HC Deb 28 March 1979 vol 965 cc437-8
4. Mr. George Rodgers

asked the Secretary of State for Transport whether copies of the Green Paper on concessionary fares have been circulated to organisations representing retirement pensioners; and what response there has been to the document to date.

Mr. William Rodgers

The Green Paper has been widely circulated and warmly welcomed. I have asked for detailed comments by 31 May, and these are now being received.

Mr. George Rodgers

Does my right hon. Friend appreciate that the proposals contained in the Green Paper are enormously heartening to pensioners throughout the country, and especially to those who are trapped in Tory-controlled authorities where there are either no schemes for concessionary fares or only mean and paltry schemes?
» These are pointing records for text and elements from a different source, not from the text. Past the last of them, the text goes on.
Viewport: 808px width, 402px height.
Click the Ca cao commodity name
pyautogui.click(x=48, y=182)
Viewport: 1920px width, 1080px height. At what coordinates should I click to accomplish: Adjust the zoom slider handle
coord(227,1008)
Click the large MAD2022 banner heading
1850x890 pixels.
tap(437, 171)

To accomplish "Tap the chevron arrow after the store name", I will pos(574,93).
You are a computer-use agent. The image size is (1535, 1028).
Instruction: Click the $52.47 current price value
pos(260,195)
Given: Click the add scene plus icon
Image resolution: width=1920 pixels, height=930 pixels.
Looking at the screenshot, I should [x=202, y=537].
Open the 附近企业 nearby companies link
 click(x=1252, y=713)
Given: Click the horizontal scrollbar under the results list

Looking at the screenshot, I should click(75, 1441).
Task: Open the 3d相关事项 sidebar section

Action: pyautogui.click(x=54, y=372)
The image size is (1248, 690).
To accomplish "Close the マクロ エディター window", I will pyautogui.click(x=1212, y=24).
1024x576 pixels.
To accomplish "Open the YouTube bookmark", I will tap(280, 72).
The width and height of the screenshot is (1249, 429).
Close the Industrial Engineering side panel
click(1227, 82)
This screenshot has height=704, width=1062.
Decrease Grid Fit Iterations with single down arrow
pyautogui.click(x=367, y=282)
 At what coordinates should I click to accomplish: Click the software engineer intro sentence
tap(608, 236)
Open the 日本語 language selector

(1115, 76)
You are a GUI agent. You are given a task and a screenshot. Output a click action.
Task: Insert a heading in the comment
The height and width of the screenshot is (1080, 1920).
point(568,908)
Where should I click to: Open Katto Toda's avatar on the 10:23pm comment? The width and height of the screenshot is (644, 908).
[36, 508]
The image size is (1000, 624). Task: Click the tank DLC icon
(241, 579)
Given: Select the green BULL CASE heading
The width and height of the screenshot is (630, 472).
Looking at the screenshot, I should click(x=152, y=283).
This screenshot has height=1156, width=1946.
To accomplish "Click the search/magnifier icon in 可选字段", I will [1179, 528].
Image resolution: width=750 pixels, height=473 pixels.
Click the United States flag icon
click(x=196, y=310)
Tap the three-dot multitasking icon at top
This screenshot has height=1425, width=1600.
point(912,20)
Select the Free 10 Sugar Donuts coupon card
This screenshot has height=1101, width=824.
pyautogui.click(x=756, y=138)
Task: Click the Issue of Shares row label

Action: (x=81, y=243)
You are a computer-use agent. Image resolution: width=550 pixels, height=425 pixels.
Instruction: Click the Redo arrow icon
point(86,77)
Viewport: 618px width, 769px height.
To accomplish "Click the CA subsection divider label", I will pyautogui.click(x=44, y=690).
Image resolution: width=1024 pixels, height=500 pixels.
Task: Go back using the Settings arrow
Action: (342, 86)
Will he pay particular attention to the views of the National Federation of Old-Age Pensioners, which has a valuable contribution to make in this consultation?

Mr. William Rodgers

I shall pay particular attention to the views of the national federation and of all those who represent the pensioners, because I think that their views are relevant in making sure that we have an administratively effective scheme. I think that the proposals have been widely welcomed. Not only does it mean that standards will be raised where there are no schemes at present, which I regard as shameful, but that old people will be enabled to travel outside the areas in which they live and enjoy the concessionary fares which, if they are fortunate, they enjoy within their own area.

Mr. McCrindle

Has the welcome been as warm from pensioners in the Greater London area, whose scheme would be likely to deteriorate in comparison with those in areas where no scheme at all has existed?

Mr. William Rodgers

The hon. Gentleman is quite wrong. I hope that he has read the Green Paper, because I have made quite plain in that that the national scheme will exist in parallel with and alongside such local schemes as there may now be. Where there is a good local scheme, I want it to be maintained. But even pensioners enjoying a good local scheme will have the benefits of what I have called transferability, to which I have referred, and these concessions will apply on local rail journeys as well.

Mr. Adley

Will the Secretary of State please accept the principle that the carrier, namely, the municipal companies and the National Bus Company, which account for 80 per cent. of the stage carriage services, should, in the same way as British Rail does, accept that they have a responsibility to provide a universal scheme, not dissimilar to the one the Secretary of State prescribes in his Green Paper, but funded and financed in a similar way to that used by British Rail? Will the Minister accept that what is sauce for the British Rail goose, and works very well, should be sauce for the National Bus Company gander?

Mr. Rodgers

I do not know how far the hon. Gentleman is making his views strongly known to the Christchurch district council, which so far has had no scheme at all for concessionary fares. In my view, it is the duty of operators, whether British Rail or bus services, to provide such concessions as they can within their own commercial responsibility. Beyond that there is no escape for local district councils from providing a proper concessionary fare scheme.